Die Hamas hatte kürzlich den Tod der jüngsten Geisel, ein elf Monate altes Baby, dessen vierjährigen Bruder Ariel sowie der Mutter Shiri Bibas gemeldet. Israel hat den Tod dieser drei Geiseln bislang nicht bestätigt. Sollten sich die Angaben bewahrheiten, befinden sich keine minderjährigen Geiseln mehr im Gazastreifen. (afp)
Dritte Geisel rief auf hebräisch um Hilfe
Die am Freitag versehentlich vom israelischen Militär im Gazastreifen erschossenen drei israelischen Geiseln trugen eine weiße Fahne mit sich. Das gehe aus ersten Ermittlungsergebnissen hervor, teilte das israelische Militär am Samstag mit. Eine weiße Flagge gilt nach der Haager Landkriegsordnung als Schutzzeichen und soll etwa die Unverletzlichkeit von Unterhändlern garantieren. Sie ist auch ein Symbol der Kapitulation.
Ein Soldat habe die drei Geiseln in mehreren zehn Metern Entfernung auftauchen sehen, sagt ein Militär-Sprecher. „Sie hatten alle keine Hemden an und hatten ein weißes Tuch an einen Stock gebunden. Der Soldat fühlte sich bedroht und hat geschossen.“ Der Soldat habe angegeben, es seien Terroristen und dann wurde das Feuer von mehreren Soldaten eröffnet. Zwei der Geiseln seien sofort tot gewesen, sagte der Sprecher.
Die dritte Geisel habe verwundet Schutz in einem Gebäude gesucht und auf Hebräisch um Hilfe gerufen, schilderte der Sprecher den Ablauf weiter. Zwar habe der Bataillonskommandeur sofort das Einstellen des Feuers befohlen, aber es sei weiter auf die dritte Geisel geschossen worden, die dann gestorben sei. „Das war gegen unsere Einsatzregeln“, erklärte der Militär-Sprecher. Zu dem Zwischenfall ist es demnach im Bereich von Schedschaija gekommen. (rtr)

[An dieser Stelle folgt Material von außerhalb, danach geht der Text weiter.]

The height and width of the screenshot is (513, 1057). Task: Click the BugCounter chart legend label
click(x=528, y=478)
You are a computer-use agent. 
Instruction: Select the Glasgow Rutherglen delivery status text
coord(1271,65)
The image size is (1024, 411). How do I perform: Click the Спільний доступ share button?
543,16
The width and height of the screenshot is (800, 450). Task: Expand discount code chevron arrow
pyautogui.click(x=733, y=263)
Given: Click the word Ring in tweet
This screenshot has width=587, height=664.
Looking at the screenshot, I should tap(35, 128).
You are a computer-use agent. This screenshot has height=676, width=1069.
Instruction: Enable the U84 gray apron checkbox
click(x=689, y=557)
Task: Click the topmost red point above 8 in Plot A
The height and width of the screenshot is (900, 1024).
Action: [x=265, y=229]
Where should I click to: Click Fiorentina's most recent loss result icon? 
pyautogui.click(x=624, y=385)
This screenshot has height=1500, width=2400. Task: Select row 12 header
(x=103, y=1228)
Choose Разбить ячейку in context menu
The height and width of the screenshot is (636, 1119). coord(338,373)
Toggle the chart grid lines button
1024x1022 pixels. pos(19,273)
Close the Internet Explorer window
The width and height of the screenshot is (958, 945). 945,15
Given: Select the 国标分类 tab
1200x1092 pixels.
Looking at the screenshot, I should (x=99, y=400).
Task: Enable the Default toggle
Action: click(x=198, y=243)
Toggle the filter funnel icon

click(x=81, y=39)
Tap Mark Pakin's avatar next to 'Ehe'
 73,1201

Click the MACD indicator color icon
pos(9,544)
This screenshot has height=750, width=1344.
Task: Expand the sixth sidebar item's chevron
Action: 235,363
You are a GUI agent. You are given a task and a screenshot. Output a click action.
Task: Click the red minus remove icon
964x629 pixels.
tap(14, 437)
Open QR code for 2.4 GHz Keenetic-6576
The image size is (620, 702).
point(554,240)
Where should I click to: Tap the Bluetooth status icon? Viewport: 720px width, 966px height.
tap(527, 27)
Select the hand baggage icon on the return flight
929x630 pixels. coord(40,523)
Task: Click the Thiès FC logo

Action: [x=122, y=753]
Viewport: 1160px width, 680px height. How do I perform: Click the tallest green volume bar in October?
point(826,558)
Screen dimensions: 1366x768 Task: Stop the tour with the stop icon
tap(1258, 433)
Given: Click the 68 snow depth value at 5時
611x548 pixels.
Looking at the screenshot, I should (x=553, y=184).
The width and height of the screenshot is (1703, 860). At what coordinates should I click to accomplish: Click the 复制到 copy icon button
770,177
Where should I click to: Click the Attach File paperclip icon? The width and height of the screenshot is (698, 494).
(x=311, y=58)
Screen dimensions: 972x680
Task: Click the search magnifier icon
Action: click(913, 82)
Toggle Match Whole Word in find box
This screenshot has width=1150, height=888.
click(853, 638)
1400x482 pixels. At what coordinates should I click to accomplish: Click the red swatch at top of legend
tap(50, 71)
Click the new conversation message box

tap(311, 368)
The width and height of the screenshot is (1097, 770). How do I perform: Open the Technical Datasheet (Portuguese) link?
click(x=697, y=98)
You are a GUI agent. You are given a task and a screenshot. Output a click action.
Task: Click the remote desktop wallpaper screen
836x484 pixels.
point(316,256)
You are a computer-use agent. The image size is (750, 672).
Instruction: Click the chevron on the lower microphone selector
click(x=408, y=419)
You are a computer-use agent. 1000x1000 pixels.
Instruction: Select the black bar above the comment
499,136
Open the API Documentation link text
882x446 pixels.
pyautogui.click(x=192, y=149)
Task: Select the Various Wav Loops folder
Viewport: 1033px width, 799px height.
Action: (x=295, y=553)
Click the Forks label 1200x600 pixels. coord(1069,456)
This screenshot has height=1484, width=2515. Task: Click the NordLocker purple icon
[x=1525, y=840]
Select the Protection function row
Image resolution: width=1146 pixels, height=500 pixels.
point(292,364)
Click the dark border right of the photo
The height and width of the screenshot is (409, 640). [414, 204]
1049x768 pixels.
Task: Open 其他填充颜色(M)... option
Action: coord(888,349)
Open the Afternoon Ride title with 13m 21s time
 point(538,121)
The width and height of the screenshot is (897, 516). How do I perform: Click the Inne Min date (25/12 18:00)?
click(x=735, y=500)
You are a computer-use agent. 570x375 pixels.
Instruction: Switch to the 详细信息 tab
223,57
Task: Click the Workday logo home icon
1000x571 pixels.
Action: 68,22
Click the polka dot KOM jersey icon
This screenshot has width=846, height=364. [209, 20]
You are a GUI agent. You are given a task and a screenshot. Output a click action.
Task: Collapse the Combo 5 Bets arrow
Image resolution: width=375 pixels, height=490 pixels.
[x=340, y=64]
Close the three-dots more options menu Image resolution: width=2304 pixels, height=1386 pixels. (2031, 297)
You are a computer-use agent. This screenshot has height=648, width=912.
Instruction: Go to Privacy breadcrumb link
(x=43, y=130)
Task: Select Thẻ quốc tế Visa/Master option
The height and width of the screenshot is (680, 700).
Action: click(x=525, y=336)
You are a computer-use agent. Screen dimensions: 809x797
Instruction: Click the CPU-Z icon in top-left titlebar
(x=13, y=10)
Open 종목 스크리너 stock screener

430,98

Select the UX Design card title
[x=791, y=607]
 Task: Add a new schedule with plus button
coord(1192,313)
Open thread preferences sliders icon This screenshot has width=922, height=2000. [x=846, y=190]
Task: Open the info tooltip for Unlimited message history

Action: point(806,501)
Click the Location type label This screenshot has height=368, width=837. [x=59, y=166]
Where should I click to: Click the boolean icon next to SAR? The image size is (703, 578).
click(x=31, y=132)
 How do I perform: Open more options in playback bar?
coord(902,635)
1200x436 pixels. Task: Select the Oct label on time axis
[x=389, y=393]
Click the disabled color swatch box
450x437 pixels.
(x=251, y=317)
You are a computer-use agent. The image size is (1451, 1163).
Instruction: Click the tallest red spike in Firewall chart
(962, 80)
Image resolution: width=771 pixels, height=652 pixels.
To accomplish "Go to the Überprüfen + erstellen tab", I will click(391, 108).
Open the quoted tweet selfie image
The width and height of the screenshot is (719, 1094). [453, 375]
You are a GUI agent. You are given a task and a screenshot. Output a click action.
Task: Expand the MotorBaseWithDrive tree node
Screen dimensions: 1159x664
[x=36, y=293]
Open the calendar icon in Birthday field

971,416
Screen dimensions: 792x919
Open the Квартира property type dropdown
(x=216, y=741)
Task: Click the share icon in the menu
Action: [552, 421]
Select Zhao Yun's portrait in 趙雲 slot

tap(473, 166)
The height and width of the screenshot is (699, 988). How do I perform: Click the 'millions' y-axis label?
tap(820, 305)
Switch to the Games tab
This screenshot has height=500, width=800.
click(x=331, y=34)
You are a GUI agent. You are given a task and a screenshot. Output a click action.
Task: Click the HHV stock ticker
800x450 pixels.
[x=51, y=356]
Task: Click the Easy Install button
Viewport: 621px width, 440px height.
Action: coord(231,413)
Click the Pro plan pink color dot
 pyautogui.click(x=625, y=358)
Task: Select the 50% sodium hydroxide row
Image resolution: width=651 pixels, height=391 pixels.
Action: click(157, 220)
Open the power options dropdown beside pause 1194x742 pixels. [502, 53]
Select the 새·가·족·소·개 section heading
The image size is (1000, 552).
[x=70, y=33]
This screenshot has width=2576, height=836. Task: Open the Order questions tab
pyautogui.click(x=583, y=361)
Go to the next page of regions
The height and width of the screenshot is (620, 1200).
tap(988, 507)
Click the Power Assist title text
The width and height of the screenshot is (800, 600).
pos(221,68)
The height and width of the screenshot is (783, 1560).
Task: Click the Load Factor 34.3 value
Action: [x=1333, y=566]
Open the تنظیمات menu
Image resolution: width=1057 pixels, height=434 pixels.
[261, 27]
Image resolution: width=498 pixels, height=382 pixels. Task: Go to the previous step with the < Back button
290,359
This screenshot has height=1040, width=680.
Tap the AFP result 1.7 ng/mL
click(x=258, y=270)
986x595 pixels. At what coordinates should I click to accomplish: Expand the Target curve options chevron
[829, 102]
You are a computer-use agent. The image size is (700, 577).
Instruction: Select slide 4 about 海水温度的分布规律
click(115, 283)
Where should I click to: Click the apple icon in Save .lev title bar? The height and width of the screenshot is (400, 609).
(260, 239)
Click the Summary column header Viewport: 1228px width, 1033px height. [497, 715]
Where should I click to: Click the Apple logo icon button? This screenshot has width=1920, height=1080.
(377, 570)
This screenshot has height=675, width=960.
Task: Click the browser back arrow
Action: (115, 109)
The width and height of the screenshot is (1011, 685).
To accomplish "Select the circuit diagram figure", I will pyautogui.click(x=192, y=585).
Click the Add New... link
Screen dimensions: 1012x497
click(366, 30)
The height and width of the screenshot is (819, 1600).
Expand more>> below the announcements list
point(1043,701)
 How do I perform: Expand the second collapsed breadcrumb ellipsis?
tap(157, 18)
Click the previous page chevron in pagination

Jürgen Trittin fordert mehr humanitäre Hilfe für Gaza
Der außenpolitische Sprecher der Grünen-Bundestagsfraktion, Jürgen Trittin, hat die deutsche Unterstützung Israels im Kampf gegen die Terrororganisation Hamas verteidigt. „Diesen Staat zu verteidigen, ist eine richtige Parteinahme von uns“, sagte Trittin im „Interview der Woche“ im Deutschlandfunk. Dennoch entbinde es Deutschland nicht aus der Verantwortung „auch für das Schicksal der Palästinenserinnen und Palästinenser, also jener fünf, sechs Millionen, die in der Westbank und im Gaza leben“, fügte Trittin hinzu.
Deutschland habe eine Verantwortung, die sich aus der deutschen Geschichte ergebe und „diese Verantwortung beinhaltet das Existenzrecht des Staates Israel“. Sie beinhalte jedoch auch eine Verantwortung dafür, „zu einer politischen Lösung für diejenigen fünf Millionen zu kommen, die auch in diesem Gebiet leben. Keiner von diesen Menschen wird und soll dort verschwinden“, betonte Trittin. (epd)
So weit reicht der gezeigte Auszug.